▶ [SHORT TASK]
Please write a continuation of the text on the sale of the ISAB refinery in Sicily, starting after its last sentence.

▶ [SELECTED TEXT]
########################################

The company chosen by Italy’s government to take over the country’s largest oil refinery from its Russian owner has links to mining executive Beny Steinmetz, who was convicted of corruption.
The ties between the Franco-Israeli billionaire and GOI Energy, which bought the Sicilian refinery from Lukoil this year with support from the commodity trader Trafigura, raise questions over the sale and ownership of an asset Rome deems strategic.
Steinmetz, who was convicted of corruption in Switzerland and Romania, travelled to Rome and Milan in November and December 2022 to discuss a €1.5bn bid for the refinery with lawyers and advisers, according to four people with knowledge of the meetings.
Steinmetz was accompanied by Alexia Bakoyannis on these trips, according to three of the people. She is the niece of Greek prime minister Kyriakos Mitsotakis and owns shares in Cyprus-based GOI Energy, of which she was also briefly a board member, according to company records.
A Steinmetz family foundation is also an investor in Argus New Energy Fund, the largest shareholder in GOI Energy, according to classified documents used by the Italian government to approve the transaction.
Another link is the chief executive of GOI Energy, Michael Bobrov, who holds a stake in the Cyprus company and is also a shareholder in a refinery owned by sons-in-law of Steinmetz in Israel.
The forced sale of the Sicilian plant, which accounts for a fifth of Italy’s refining capacity, took place as the EU was preparing to ban imports of Russian seaborne and petroleum products in December last year. Rome exercised its golden powers, which give it the right to veto deals or impose requirements over the purchase of strategic assets.
Despite concerns raised by the US, the government run by Giorgia Meloni approved the sale to GOI Energy after the company outbid US private equity firm Crossbridge and Swiss commodity trader Vitol. It had also offered stronger reassurances over jobs and operations, the government said at the time.
“The ISAB refinery is a critical part of Italy’s refining system, accounting for 30 per cent of its diesel supply and 20 per cent of total capacity,” said Viktor Katona, analyst at data provider Kpler. “When Europe’s third-largest refinery ends up being sold to a mostly unknown company, that does definitely raise eyebrows.”

########################################

▶ [MATERIAL PROVIDED]

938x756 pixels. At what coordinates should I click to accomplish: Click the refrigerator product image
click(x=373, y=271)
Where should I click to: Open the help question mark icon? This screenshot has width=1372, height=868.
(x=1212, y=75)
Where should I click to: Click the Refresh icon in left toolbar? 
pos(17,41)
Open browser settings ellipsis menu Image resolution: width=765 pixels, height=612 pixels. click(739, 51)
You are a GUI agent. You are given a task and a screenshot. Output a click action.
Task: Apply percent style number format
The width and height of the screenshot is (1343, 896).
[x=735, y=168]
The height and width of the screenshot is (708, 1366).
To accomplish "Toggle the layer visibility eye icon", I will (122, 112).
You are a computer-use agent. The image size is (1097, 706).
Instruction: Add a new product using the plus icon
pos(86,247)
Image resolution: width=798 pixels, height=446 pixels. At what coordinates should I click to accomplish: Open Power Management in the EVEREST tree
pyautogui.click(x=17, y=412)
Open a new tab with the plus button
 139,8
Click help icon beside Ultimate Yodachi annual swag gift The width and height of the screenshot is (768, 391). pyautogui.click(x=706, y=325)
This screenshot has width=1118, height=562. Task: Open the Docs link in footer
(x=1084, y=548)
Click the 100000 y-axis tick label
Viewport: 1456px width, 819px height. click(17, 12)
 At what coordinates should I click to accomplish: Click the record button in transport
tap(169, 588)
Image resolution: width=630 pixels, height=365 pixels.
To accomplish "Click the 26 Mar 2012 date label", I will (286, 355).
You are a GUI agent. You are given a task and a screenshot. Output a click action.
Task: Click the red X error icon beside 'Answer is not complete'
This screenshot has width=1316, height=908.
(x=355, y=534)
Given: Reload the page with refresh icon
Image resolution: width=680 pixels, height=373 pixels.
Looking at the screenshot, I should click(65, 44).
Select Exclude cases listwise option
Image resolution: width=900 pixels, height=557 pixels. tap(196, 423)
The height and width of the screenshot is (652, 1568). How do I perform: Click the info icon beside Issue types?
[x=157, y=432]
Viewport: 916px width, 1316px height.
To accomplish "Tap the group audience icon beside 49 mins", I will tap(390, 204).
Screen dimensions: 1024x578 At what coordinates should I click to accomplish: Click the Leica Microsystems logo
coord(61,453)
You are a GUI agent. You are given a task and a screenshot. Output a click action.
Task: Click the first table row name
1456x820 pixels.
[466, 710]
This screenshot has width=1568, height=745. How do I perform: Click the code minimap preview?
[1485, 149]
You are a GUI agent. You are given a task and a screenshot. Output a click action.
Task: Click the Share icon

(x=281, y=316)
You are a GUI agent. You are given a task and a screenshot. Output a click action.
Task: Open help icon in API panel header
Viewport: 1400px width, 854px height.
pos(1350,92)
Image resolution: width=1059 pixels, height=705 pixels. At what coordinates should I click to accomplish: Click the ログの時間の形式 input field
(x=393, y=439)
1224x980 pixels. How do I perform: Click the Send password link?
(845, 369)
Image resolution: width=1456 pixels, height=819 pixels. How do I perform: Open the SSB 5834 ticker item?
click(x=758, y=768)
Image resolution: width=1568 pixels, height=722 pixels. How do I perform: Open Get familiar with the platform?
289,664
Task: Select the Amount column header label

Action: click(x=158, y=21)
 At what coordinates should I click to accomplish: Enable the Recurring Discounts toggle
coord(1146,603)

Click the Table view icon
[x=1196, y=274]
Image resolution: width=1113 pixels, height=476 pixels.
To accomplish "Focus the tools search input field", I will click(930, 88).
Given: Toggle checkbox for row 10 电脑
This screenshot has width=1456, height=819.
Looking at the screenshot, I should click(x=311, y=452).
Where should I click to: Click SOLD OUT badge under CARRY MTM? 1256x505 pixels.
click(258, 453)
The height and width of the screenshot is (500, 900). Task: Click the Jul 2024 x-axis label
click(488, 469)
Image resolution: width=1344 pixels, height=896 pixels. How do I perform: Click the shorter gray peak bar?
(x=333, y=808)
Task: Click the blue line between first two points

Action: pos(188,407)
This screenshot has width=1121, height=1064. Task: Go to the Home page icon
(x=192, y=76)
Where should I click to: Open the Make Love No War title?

########################################

▶ [RESPONSE]
In September, Steinmetz was arrested in Cyprus on the basis of a European Arrest Warrant issued by Romania, where he was convicted in 2020 and sentenced to five years in jail for corruption in a real estate fraud case. The 67-year-old executive was released this month after the Cypriot supreme court overturned an earlier extradition ruling.
Steinmetz has said the Romanian trial and sentence were politically motivated. Italy and Greece also refused to carry out Bucharest’s arrest warrant.
The billionaire was handed another bribery conviction in 2021 from a Swiss court following a mining case involving the acquisition of Guinean iron-ore fields. Steinmetz has appealed against the decision.
The scion of a diamond business dynasty, Steinmetz expanded the family fortune in the late 1980s. BSG Resources operates in 25 countries with activities spanning mining, oil and gas, and metals.
GOI Energy said that “a foundation, whose [ultimate beneficial owners] include members of Mr Steinmetz’s family (but not Mr Steinmetz) is a minority investor in the Argus fund, as it has obviously been fully disclosed to the Italian competent authorities”.
They said that Steinmetz was not an investor in GOI Energy.
Steinmetz’s sons-in-law Ohad and Eder Schwartz jointly own Israel-based Green Oil Israel, which operates the Bazan refinery located in Haifa Bay, northern Israel, according to Israeli records. Bobrov also owns a 50 per cent stake in the Bazan refinery, the records show.
In response to questions, the Italian industry ministry said the golden powers are designed to preserve energy security, adding: “In-depth studies were carried out on the financiers/investors involved . . . as well as on the relationships between Green Oil (Israel) Ltd . . . and members of the Steinmetz family.”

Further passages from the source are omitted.